-- START OF Quoted text --

In particular, the submission of the Stakeholder’s Report aims to provide information on the level of compliance of the government of Indonesia to the recommendation made by the Human Rights Council during Universal Periodic Review (UPR).21 In formulating the claim, the Stakeholder’s Report refers especially to Paragraphs 77 (5) and (7), Paragraph 78 of the UPR Working Group report which recommend the government of Indonesia to continue measures to promote and protect the human rights of all components of the Indonesian people.

The three reports show the role of global human rights norms in the formulation of claims. While the reports also refer to the national law and regulations that do not help protect people from the impact of MIFEE,22 human rights laws, particularly international human rights principles and norms, are invoked prominently to explain the infringements conducted by the state. The excerpts from the reports above reveal the focus on indigenous identity and the attributes surrounding it. In these reports, the core problem is beyond the question of law enforcement, rather it is about justice making as a distinctive problem embedded within the indigenous identity of the victims and the rights-holders.

Notably, the process of vernacularisation occurs as a process of replication, which implies there is an emphasis on and a dominant role of the source, i.e. the global norm on the right to food. The process also occurs not in a translation or a linguistic logic, in the sense that it expands or reinterprets the substantive content of the right to food. Nor has the right been used in conjunction with national legal, political or economic aspects of the project. Rather, it occurs in the prudent demonstration of challenging realities faced by indigenous people to secure their access to food and the ability to feed themselves. The strategy provides a prescription for the efforts and responses being demanded by the state. Recognition of the distinct cultural and territorial entities in combination with a reference to international norms on the right to food has imbued the negotiation process with a sense of global connectedness. Moreover, reference to indigenous identity provides a rooted elucidation of the detrimental impacts of agricultural modernisation as well as contextualisation necessary to elevate the negotiation of the right to food from the local to the global arena. And as an act of power, the written reports demonstrate that the contentions that might occur in the process of defining the entitlements and duties can be reconciled.

-- END OF Quoted text --
-- START OF Data lines --

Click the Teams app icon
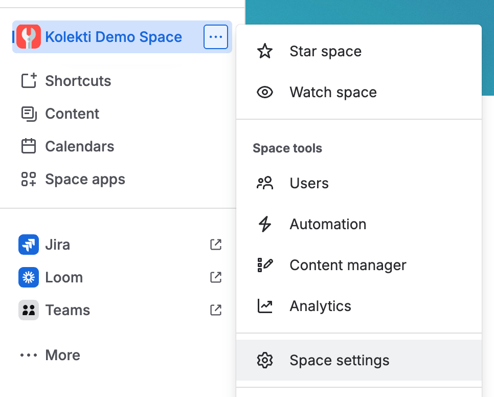Viewport: 494px width, 397px height. [29, 310]
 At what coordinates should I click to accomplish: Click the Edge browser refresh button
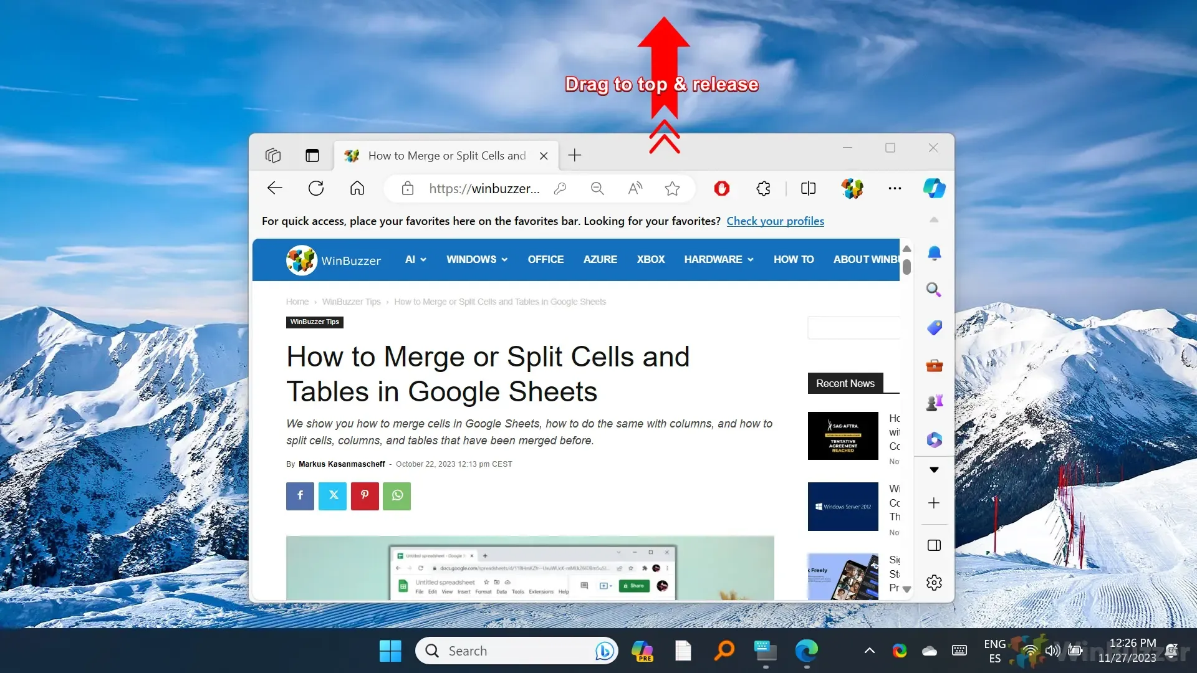(x=315, y=188)
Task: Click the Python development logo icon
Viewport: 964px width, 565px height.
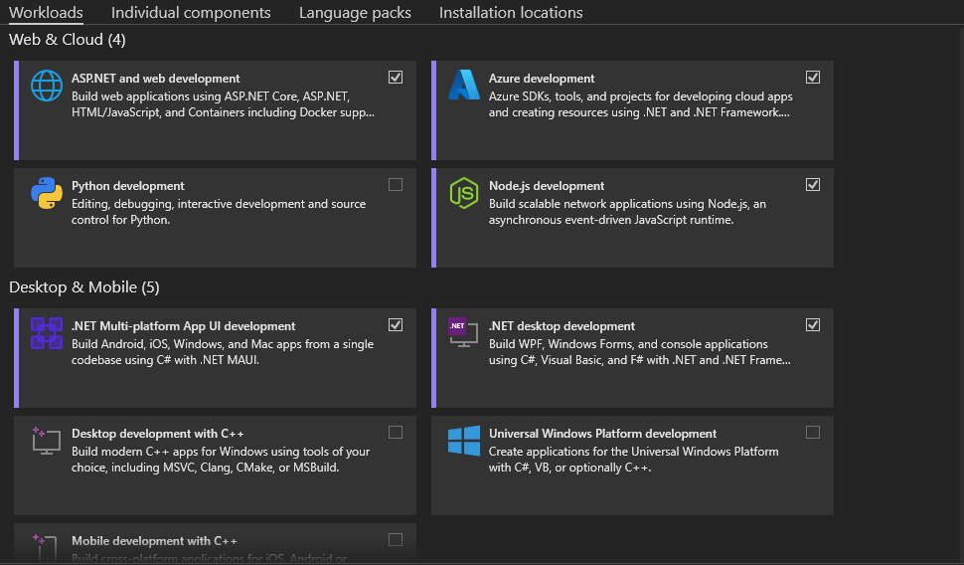Action: (47, 193)
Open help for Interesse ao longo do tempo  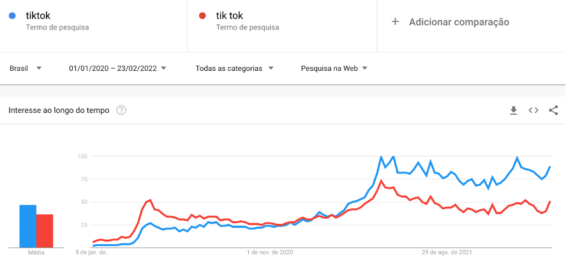pos(121,110)
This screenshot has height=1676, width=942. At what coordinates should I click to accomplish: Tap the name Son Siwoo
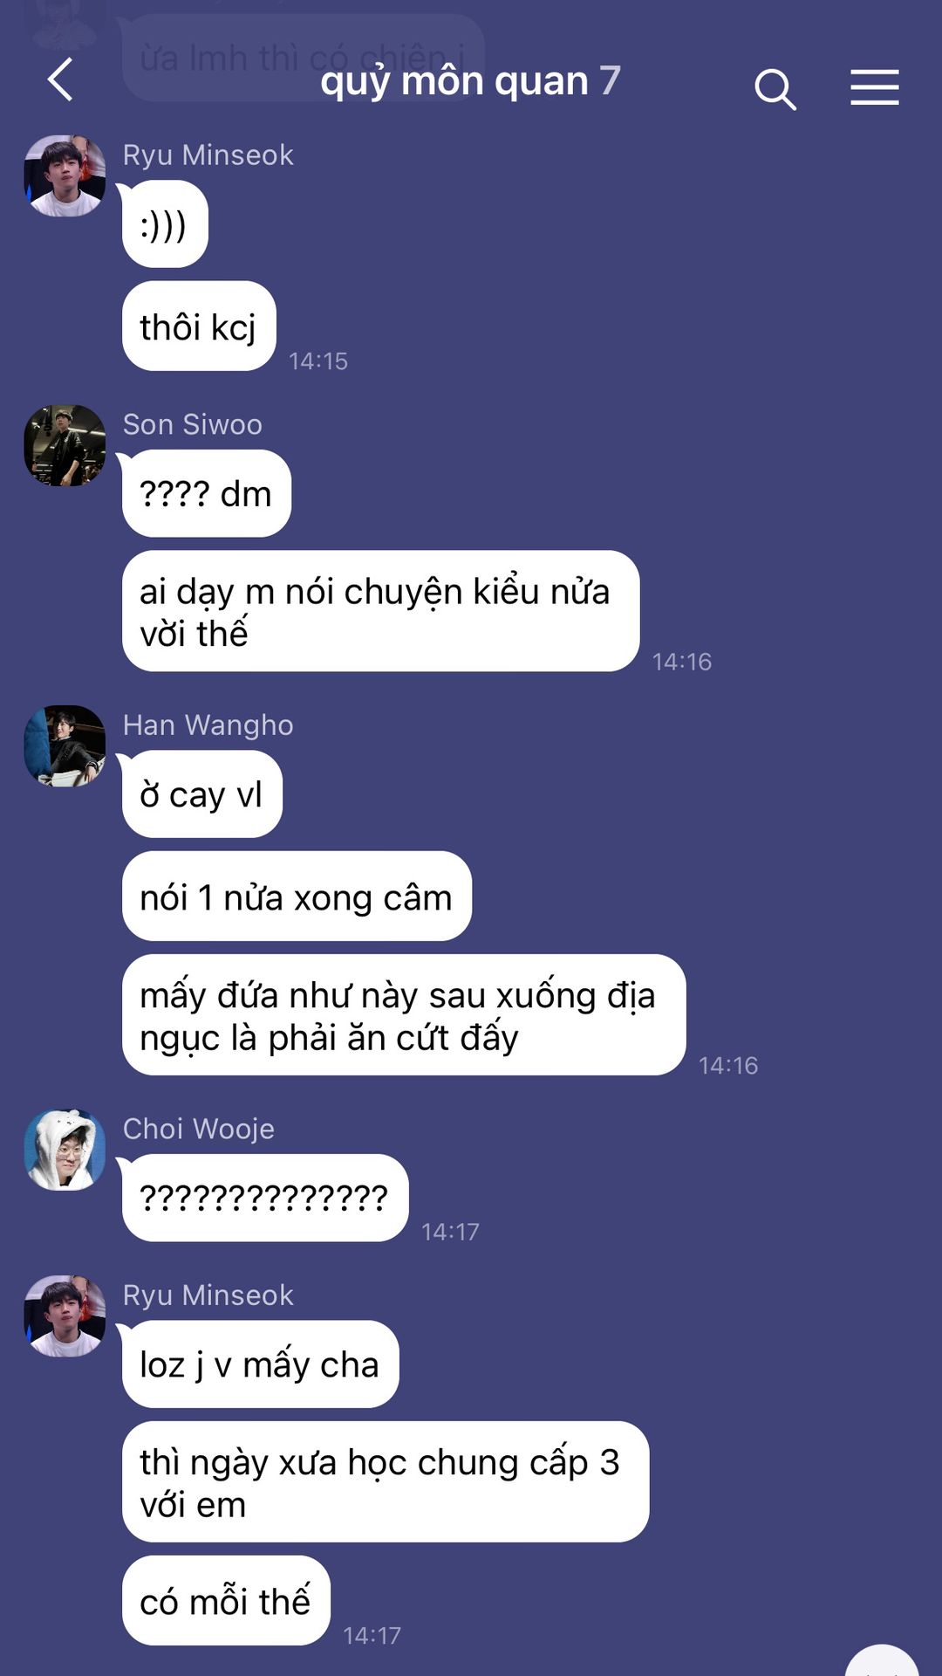coord(192,424)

-- END OF Data lines --

■ **Stated goal 1**
Which paragraphs of the UPR Working Group report does the Stakeholder's Report cite, according to the passage on the right to food in Indonesia? List every one.
■ **Stated goal 2**
Write the next part of the passage on the right to food in Indonesia, beginning right after its final sentence.

■ **Answer 1**
Paragraph 77 (5)
Paragraph 77 (7)
Paragraph 78

■ **Answer 2**
The latter is observably arduous when one examines actual struggles and formulated claims at grassroots level. Numerous actors are involved in these domains, a circumstance that creates different ways of organising competitions and interests. Some actors are more influential and present in everyday life. The state, represented by the local and district government of Merauke, is recurrently absent in negotiations, or at least its main task is noticed as an initial facilitator. Civil society organisations show considerably more presence than the state, yet the access acquired by private actors and companies in the everyday life of the community is peerless. As a result, anchoring claims to formal sources as international human rights norms and principles is a calculated choice in such sites.

The negotiation on the financial compensation for the acquisition of indigenous land in Zanegi village by Selaras Inti Persada Inc. can provide an illustration. Negotiations have taken place since 2007 in this village.23 Meetings between the company and head of marga (clans) were initially facilitated by the Head of District Animha, Merauke, whose authoritative influence could forestall resistance. The outcome was what the population called ‘a dowry’ of IDR 300 million (down from the initial demand of IDR 1.2 billion)24 to be given to each of the marga in exchange for ‘the permission’ given to the company to exploit Zanegi’s indigenous forest. Another financial note attached to the agreement is that during its operation, the company will be considered to ‘buy’ the original timber it extracted from the forest. The land remains Zanegi’s ‘indigenous property’.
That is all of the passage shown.